**The problem**:
Please edit the lines starting with the line containing "Viewport: 600px width, 712px" and going on through the line containing "This screenshot has height=600, width=800.", giving them again with "Incognito Window" replaced by "Private Window" and nothing else changed.

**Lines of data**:

==========

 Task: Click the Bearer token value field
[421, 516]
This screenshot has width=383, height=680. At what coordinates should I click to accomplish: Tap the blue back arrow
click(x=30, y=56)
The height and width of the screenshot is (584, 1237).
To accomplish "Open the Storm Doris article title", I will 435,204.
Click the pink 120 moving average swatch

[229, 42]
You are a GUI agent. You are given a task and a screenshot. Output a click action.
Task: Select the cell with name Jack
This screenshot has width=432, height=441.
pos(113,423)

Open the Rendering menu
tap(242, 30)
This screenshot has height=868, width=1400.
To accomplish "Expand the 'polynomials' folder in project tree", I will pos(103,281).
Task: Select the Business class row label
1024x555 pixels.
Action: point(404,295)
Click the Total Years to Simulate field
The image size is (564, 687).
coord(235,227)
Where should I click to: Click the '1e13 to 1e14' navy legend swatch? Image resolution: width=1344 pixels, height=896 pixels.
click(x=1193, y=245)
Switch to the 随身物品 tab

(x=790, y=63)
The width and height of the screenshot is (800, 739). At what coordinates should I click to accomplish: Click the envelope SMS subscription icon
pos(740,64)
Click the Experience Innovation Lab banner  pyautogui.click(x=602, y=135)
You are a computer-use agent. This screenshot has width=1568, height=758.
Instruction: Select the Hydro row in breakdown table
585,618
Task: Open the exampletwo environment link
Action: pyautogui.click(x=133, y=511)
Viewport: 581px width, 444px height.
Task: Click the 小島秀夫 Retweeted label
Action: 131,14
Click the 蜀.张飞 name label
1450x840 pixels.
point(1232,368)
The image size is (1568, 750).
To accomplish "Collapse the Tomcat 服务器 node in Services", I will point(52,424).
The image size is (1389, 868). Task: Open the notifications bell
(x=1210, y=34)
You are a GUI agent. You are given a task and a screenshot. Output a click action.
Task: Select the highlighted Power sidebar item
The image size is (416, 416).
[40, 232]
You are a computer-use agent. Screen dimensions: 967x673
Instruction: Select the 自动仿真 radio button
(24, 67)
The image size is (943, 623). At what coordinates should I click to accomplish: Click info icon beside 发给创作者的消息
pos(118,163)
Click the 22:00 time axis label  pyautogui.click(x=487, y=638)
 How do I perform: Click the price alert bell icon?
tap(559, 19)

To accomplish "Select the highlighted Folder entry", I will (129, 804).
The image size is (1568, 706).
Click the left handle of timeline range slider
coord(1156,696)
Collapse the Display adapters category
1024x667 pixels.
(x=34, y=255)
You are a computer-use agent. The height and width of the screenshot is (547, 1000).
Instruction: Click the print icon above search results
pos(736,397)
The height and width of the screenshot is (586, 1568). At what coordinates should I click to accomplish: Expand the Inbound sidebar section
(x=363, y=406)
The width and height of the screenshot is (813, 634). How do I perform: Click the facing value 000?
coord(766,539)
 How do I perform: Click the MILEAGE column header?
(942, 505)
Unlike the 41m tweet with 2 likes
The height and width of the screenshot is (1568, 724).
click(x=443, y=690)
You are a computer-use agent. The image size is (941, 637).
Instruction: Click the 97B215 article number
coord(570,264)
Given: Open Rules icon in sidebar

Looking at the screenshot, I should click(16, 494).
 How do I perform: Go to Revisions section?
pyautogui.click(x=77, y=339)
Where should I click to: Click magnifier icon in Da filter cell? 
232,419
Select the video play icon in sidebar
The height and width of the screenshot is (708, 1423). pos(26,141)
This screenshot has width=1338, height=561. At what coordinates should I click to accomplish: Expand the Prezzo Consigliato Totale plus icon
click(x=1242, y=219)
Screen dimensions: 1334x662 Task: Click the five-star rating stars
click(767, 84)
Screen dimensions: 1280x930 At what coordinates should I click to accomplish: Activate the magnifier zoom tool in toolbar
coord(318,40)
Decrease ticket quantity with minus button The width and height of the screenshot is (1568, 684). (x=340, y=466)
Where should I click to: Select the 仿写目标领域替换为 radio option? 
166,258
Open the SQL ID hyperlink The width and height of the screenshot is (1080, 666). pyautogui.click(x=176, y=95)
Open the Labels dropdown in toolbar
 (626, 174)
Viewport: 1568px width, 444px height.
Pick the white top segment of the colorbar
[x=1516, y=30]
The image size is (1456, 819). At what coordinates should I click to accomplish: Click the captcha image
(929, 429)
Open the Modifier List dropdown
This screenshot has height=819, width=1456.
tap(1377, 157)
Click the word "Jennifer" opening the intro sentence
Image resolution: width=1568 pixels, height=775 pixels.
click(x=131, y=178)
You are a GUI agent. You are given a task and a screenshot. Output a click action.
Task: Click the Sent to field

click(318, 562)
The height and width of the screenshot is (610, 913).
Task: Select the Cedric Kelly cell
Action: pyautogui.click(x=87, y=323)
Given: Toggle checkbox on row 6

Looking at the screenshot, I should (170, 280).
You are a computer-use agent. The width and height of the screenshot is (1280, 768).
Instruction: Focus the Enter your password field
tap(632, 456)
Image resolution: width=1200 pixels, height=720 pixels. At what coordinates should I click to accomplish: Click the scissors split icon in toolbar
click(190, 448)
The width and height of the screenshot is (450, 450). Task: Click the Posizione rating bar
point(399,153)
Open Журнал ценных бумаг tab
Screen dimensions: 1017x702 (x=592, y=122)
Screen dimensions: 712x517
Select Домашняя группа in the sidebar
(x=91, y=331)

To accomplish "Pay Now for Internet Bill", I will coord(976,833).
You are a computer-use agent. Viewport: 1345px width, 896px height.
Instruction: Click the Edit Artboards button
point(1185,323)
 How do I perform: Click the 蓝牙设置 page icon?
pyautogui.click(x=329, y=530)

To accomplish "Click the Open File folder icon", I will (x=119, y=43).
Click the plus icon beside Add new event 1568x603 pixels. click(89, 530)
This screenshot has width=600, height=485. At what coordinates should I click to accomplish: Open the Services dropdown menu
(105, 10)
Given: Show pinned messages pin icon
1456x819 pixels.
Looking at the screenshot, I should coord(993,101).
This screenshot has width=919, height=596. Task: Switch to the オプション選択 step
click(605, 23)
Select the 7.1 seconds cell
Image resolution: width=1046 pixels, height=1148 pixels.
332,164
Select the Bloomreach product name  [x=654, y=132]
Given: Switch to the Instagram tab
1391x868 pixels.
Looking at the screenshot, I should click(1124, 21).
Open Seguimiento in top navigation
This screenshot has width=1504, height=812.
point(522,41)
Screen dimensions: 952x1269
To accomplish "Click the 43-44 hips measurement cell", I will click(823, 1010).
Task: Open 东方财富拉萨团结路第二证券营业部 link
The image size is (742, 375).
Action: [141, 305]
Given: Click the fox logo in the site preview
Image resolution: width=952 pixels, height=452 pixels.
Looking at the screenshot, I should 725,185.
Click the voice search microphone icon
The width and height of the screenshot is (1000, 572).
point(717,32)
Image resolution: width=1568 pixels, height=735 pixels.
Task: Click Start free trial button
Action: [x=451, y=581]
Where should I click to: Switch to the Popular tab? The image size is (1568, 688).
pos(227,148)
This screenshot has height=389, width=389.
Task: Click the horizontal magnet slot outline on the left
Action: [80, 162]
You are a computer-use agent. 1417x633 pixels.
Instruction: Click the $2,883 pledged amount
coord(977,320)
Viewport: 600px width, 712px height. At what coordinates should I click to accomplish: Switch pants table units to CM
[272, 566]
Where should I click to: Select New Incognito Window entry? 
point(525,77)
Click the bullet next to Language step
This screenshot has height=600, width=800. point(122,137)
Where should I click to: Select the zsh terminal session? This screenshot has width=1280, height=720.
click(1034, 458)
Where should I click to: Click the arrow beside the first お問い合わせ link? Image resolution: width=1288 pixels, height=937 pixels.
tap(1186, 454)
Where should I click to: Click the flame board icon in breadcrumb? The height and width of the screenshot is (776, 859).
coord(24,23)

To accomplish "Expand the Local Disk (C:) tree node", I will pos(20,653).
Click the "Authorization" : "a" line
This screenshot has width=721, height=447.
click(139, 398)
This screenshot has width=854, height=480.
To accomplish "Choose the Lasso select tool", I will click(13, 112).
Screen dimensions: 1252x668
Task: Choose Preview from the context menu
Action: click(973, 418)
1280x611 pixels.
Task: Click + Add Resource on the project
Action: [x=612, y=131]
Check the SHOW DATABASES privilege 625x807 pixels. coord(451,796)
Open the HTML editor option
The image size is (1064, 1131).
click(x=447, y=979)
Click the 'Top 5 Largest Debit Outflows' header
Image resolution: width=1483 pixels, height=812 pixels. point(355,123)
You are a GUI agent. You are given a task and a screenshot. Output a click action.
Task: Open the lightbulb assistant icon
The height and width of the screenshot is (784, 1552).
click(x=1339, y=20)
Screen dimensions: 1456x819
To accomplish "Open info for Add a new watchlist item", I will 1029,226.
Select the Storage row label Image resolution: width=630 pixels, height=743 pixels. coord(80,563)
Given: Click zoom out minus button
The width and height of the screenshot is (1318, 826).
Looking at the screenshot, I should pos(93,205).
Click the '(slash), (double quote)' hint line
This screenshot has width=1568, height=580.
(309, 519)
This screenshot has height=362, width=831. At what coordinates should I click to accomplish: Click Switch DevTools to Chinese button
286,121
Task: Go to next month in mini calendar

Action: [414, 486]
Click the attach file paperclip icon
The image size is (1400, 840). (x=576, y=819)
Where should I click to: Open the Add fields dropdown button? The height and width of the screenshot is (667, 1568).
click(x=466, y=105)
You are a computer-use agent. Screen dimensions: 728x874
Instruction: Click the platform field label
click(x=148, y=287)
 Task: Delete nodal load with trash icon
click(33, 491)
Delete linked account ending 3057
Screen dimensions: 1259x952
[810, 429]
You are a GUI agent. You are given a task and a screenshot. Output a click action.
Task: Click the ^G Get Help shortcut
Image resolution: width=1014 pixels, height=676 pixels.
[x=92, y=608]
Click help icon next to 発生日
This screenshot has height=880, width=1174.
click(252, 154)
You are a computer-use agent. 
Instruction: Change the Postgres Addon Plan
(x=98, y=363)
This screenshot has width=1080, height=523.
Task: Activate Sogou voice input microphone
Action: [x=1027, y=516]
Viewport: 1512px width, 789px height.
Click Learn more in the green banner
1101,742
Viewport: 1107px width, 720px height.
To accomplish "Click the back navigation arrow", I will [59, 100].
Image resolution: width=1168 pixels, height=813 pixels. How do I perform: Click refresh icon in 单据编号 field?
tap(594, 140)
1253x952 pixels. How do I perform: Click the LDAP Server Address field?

==========

**Reply**:
Viewport: 600px width, 712px height. At what coordinates should I click to accomplish: Switch pants table units to CM
[272, 566]
Where should I click to: Select New Private Window entry? 
point(525,77)
Click the bullet next to Language step
This screenshot has height=600, width=800. point(122,137)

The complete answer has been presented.